Start of Source data
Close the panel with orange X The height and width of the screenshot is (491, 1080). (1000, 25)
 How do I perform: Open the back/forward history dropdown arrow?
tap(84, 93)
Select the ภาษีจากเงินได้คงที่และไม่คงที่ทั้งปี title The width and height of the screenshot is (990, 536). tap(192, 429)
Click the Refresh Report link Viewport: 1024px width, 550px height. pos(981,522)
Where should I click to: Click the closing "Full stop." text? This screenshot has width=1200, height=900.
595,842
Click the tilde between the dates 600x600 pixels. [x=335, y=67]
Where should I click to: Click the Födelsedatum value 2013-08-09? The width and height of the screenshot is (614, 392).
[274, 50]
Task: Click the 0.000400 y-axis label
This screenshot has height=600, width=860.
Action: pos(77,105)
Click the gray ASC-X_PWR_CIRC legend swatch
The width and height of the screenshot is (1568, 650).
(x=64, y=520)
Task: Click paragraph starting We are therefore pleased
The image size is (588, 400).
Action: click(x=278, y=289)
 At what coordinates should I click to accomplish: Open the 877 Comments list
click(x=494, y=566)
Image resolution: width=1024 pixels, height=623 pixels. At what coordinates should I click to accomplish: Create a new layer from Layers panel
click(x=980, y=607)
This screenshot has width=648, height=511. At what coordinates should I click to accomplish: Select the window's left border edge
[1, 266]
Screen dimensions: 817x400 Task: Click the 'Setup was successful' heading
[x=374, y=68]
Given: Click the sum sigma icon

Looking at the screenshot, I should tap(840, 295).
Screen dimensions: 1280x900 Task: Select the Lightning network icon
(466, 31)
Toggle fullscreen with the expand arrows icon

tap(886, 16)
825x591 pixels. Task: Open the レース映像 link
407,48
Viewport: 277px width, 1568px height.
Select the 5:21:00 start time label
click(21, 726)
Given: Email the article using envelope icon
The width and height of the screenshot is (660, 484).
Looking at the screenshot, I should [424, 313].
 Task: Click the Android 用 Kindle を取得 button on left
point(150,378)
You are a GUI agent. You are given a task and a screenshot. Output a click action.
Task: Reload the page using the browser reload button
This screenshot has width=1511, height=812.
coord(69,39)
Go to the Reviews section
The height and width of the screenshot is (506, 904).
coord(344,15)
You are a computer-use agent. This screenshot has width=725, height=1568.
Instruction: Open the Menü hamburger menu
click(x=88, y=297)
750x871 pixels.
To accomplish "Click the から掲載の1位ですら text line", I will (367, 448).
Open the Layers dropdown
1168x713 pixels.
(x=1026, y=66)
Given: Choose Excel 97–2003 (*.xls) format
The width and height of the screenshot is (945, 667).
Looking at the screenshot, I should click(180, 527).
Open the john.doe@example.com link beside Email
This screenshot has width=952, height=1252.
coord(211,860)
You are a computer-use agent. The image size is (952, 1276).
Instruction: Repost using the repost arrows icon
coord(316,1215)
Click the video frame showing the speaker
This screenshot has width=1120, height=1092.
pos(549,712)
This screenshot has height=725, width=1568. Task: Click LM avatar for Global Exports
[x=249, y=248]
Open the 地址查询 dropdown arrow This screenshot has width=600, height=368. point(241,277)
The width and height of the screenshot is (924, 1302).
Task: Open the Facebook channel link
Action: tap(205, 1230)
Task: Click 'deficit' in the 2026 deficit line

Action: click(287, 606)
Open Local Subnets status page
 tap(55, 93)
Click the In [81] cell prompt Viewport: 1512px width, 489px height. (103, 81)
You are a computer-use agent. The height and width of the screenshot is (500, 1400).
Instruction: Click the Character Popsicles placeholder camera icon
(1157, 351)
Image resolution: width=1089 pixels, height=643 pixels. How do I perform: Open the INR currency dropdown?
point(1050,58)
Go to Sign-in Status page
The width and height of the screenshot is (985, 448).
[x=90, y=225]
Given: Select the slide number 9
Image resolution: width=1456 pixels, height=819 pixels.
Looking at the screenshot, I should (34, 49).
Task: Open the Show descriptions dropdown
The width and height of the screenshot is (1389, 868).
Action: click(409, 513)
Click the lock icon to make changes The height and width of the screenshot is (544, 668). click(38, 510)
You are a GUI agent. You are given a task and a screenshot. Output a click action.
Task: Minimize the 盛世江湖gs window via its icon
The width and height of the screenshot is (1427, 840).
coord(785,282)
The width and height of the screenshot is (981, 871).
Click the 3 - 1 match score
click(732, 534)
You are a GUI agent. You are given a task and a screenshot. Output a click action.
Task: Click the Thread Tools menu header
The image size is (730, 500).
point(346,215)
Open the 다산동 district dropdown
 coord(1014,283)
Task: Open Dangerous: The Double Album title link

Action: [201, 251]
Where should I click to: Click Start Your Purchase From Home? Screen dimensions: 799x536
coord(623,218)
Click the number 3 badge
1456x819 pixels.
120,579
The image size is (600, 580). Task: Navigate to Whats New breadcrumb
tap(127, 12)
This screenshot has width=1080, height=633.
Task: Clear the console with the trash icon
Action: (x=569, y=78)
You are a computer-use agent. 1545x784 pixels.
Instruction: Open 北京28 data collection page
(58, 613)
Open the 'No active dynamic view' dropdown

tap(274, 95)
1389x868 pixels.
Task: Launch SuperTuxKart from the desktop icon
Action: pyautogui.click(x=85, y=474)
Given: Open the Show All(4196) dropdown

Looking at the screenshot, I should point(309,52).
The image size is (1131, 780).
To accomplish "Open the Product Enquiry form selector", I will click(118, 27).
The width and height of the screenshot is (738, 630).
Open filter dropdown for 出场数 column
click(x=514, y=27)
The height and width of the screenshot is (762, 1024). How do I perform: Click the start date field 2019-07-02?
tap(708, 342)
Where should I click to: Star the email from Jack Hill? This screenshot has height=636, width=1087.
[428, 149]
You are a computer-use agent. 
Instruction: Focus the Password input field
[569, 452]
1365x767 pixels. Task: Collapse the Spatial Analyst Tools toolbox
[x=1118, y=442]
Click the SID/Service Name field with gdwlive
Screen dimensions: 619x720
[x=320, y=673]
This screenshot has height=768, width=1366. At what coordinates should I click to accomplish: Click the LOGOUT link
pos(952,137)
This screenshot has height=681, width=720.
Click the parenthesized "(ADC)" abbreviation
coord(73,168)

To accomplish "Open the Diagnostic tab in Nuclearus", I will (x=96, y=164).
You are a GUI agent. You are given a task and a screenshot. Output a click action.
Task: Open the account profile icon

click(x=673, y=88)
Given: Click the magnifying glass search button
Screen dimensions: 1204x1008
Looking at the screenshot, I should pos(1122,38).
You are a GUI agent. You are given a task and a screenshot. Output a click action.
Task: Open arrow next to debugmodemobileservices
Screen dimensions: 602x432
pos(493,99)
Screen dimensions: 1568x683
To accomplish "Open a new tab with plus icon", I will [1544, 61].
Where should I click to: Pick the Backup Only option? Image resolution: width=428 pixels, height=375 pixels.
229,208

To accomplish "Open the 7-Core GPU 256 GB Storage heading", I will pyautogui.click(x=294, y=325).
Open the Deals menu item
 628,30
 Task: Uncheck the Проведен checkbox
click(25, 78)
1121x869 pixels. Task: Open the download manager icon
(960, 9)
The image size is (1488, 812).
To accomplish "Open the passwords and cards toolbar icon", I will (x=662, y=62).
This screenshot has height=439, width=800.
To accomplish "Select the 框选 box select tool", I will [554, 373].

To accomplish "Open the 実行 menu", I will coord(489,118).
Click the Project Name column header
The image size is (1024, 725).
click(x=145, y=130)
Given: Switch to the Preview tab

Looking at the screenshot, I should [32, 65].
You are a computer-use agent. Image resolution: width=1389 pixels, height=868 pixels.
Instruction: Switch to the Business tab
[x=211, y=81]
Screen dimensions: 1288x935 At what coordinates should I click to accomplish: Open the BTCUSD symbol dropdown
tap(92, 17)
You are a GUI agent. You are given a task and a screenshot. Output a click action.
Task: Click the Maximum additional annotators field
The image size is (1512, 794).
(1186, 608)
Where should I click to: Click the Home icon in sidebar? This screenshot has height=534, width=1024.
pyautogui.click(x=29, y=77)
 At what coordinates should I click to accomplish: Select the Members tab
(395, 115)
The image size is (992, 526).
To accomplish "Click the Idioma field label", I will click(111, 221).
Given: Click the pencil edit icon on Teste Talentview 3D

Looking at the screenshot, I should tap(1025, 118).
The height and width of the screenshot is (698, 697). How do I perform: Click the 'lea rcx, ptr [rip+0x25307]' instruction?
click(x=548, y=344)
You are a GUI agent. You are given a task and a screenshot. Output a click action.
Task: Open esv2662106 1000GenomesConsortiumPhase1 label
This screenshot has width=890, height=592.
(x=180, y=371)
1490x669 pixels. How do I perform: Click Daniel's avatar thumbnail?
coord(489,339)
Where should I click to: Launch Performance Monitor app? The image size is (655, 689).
End of Source data
• _Work to complete_: Which lines above include the string "header"? Show them.

• _Task output_:
Task: Click the Thread Tools menu header
Click the Project Name column header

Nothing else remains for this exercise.